Please return only the lines from the one holding "Image resolution: width=1080" through the one holding "Switch background to blue 青 swatch", exactly as they appear in the records below, both ends included.
___ GIVEN RECORDS
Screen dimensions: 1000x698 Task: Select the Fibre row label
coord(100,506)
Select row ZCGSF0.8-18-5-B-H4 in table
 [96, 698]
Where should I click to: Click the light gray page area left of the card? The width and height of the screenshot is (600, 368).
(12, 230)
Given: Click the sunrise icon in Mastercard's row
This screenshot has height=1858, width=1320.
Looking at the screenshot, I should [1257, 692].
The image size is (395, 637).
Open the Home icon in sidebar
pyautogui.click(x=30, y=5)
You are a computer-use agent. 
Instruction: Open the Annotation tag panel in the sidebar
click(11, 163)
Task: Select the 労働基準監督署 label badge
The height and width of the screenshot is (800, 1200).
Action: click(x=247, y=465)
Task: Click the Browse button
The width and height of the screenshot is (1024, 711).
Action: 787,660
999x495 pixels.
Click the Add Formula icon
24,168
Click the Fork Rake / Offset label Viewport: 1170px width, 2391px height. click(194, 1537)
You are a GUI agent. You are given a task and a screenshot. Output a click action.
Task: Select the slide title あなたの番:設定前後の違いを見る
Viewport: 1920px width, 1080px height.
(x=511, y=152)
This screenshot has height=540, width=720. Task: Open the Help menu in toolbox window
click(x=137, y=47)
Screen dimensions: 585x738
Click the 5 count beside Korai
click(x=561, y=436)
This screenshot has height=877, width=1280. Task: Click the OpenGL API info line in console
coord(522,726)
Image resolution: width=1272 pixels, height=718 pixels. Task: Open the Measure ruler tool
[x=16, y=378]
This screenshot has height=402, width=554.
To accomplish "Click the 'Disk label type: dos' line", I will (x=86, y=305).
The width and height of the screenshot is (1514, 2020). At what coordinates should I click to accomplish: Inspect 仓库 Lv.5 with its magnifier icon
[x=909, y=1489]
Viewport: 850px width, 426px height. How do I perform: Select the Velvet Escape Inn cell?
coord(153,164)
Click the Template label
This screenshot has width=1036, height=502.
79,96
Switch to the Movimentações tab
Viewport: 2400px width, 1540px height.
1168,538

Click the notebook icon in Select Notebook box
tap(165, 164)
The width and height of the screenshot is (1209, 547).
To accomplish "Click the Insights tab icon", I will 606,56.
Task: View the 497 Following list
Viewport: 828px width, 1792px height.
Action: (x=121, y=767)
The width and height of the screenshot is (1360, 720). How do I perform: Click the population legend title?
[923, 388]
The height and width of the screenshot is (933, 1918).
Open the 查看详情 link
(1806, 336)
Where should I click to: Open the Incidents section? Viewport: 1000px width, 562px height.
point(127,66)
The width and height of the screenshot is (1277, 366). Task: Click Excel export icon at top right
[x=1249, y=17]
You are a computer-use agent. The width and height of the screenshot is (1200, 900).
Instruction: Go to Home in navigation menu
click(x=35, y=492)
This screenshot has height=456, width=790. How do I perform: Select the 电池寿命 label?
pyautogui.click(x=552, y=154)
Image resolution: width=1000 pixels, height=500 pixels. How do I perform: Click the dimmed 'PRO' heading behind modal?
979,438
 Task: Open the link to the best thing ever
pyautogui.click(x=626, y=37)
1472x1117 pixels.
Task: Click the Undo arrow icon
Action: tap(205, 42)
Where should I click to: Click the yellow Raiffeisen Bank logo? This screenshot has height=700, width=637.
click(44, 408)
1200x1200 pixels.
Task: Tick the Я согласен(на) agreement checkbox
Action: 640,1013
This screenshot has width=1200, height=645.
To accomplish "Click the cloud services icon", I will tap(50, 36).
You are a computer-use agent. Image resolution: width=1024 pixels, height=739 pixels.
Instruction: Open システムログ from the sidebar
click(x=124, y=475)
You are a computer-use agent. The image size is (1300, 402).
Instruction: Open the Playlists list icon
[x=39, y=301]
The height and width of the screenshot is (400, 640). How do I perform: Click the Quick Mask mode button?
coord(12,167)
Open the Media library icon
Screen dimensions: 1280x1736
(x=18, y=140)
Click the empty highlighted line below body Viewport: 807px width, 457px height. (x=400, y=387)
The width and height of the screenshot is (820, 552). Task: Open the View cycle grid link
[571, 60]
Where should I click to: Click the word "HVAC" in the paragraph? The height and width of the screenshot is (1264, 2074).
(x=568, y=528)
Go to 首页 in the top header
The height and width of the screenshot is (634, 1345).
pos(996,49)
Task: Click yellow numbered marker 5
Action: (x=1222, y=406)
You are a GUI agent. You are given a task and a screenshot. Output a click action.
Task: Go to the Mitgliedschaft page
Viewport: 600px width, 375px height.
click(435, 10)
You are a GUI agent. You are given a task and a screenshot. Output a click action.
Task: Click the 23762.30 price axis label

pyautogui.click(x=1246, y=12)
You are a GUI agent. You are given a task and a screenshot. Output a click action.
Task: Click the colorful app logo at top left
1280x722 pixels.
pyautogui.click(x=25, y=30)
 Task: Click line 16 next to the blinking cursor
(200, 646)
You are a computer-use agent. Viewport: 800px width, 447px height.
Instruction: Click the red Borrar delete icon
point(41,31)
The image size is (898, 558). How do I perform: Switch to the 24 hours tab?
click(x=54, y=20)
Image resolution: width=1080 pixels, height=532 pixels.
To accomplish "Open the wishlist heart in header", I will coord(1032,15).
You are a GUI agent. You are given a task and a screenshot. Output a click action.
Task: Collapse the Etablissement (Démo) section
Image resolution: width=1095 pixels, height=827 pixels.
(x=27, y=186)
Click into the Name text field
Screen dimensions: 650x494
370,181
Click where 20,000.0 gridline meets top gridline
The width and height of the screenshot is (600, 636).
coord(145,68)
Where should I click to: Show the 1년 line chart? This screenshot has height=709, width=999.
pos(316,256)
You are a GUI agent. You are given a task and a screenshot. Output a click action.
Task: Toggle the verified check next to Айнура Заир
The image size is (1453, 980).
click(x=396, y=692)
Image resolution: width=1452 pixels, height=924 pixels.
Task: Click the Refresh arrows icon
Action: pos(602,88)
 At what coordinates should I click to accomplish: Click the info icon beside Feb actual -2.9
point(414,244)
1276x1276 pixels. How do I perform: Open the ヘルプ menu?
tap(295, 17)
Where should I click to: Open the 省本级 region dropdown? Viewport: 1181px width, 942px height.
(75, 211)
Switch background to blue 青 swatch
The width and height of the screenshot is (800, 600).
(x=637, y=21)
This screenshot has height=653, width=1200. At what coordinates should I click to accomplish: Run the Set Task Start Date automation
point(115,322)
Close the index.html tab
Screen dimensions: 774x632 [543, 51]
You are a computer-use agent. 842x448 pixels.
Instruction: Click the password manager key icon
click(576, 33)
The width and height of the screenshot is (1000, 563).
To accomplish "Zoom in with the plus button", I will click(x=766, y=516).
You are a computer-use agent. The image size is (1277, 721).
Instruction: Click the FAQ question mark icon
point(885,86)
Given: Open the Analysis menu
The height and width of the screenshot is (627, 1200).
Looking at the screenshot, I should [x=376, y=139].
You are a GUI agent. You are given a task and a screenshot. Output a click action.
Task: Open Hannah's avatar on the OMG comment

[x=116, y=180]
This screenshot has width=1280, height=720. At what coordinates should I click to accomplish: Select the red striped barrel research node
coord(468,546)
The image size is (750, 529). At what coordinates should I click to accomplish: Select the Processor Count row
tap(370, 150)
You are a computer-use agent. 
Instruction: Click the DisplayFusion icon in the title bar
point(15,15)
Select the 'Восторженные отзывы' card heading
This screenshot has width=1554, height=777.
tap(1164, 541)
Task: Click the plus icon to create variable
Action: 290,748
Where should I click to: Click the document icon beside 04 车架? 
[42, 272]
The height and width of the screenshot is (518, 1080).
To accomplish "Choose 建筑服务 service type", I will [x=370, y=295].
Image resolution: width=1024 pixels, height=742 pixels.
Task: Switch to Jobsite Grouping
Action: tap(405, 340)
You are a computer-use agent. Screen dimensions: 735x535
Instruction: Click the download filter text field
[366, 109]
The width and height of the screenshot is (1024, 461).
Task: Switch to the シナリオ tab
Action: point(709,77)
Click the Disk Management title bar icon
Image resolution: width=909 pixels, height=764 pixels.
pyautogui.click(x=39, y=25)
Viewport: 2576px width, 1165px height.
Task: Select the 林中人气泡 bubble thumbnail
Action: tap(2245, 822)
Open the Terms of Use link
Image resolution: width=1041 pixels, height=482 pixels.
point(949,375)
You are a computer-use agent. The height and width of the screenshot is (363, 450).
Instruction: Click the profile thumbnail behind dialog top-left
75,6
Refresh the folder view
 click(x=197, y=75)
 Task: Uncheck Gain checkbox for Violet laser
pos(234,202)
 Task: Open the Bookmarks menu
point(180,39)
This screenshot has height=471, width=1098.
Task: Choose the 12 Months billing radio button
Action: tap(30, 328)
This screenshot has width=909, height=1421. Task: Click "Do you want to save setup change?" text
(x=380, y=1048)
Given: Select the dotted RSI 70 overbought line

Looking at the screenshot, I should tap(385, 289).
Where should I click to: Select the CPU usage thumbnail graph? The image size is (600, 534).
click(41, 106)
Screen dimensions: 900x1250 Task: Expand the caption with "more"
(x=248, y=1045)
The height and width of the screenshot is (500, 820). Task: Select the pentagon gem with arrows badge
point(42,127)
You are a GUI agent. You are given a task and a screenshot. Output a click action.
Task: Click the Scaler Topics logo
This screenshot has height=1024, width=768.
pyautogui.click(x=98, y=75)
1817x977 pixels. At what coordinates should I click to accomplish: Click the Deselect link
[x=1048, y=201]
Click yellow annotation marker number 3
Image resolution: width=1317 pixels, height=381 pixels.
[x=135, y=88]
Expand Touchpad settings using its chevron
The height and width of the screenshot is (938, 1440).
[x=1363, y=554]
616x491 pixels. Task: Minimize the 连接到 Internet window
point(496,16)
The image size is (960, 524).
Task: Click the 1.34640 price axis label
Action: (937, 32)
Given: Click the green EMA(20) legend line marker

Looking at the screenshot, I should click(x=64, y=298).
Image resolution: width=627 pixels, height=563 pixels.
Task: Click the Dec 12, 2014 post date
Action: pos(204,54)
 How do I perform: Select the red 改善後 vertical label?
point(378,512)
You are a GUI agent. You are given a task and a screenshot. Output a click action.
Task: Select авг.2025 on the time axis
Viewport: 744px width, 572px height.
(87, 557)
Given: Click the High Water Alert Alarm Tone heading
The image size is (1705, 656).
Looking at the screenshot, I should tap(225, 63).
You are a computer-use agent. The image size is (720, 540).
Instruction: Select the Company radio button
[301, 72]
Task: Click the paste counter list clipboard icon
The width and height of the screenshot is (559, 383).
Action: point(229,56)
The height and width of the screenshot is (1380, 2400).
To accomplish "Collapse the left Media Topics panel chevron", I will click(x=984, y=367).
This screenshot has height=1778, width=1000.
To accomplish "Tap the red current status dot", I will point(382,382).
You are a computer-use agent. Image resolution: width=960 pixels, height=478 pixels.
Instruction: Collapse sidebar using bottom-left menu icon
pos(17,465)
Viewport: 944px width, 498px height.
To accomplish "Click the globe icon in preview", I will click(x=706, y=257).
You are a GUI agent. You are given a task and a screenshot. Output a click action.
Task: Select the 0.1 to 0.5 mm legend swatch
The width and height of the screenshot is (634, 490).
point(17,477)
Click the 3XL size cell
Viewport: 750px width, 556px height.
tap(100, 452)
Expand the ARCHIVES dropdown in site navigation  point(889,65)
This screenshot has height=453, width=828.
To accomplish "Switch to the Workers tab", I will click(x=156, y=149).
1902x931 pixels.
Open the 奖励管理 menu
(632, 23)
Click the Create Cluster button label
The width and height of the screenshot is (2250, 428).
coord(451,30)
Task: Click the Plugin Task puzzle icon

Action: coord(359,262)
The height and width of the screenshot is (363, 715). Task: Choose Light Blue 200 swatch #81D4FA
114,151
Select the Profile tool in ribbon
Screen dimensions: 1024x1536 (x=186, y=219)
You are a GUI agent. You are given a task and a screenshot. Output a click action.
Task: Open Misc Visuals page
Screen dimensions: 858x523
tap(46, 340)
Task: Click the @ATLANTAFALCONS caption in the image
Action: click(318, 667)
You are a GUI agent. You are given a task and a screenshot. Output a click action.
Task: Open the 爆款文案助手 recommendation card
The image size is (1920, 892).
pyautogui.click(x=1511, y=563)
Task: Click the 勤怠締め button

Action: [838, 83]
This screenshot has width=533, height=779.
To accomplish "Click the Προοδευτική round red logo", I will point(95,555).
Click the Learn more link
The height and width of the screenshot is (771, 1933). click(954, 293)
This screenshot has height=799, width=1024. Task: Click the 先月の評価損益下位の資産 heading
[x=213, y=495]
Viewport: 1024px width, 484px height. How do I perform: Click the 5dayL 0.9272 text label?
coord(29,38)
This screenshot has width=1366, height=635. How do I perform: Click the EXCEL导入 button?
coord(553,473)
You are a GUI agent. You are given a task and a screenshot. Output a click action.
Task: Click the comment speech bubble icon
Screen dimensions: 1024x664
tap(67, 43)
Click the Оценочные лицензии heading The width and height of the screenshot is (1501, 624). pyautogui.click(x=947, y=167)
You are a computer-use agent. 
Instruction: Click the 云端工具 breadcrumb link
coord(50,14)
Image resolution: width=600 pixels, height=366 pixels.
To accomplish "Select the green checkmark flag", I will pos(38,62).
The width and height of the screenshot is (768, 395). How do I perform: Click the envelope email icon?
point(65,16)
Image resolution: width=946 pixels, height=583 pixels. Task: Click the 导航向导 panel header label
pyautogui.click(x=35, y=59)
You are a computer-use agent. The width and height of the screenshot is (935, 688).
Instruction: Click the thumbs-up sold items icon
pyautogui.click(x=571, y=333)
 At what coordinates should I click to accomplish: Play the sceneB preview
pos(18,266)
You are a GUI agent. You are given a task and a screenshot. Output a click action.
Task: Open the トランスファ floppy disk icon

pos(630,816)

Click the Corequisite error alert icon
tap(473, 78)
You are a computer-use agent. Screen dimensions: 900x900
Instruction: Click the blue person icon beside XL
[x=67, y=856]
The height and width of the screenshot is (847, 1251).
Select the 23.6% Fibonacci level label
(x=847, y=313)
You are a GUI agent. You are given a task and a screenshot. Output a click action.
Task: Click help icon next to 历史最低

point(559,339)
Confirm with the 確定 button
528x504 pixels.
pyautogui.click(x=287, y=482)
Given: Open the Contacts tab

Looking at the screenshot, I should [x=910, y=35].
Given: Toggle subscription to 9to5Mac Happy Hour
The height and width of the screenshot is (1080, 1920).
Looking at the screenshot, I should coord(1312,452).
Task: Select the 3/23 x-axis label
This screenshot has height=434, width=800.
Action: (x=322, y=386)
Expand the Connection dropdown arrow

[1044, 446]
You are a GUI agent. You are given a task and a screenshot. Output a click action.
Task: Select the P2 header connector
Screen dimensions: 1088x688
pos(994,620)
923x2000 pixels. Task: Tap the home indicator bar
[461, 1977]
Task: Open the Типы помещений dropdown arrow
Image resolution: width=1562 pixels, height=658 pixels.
______
■ TASK ANSWER
Image resolution: width=1080 pixels, height=532 pixels.
To accomplish "Open the wishlist heart in header", I will coord(1032,15).
You are a GUI agent. You are given a task and a screenshot. Output a click action.
Task: Collapse the Etablissement (Démo) section
Image resolution: width=1095 pixels, height=827 pixels.
(x=27, y=186)
Click into the Name text field
Screen dimensions: 650x494
370,181
Click where 20,000.0 gridline meets top gridline
The width and height of the screenshot is (600, 636).
coord(145,68)
Where should I click to: Show the 1년 line chart? This screenshot has height=709, width=999.
pos(316,256)
You are a GUI agent. You are given a task and a screenshot. Output a click action.
Task: Toggle the verified check next to Айнура Заир
The image size is (1453, 980).
click(x=396, y=692)
Image resolution: width=1452 pixels, height=924 pixels.
Task: Click the Refresh arrows icon
Action: pos(602,88)
 At what coordinates should I click to accomplish: Click the info icon beside Feb actual -2.9
point(414,244)
1276x1276 pixels. How do I perform: Open the ヘルプ menu?
tap(295, 17)
Where should I click to: Open the 省本级 region dropdown? Viewport: 1181px width, 942px height.
(75, 211)
Switch background to blue 青 swatch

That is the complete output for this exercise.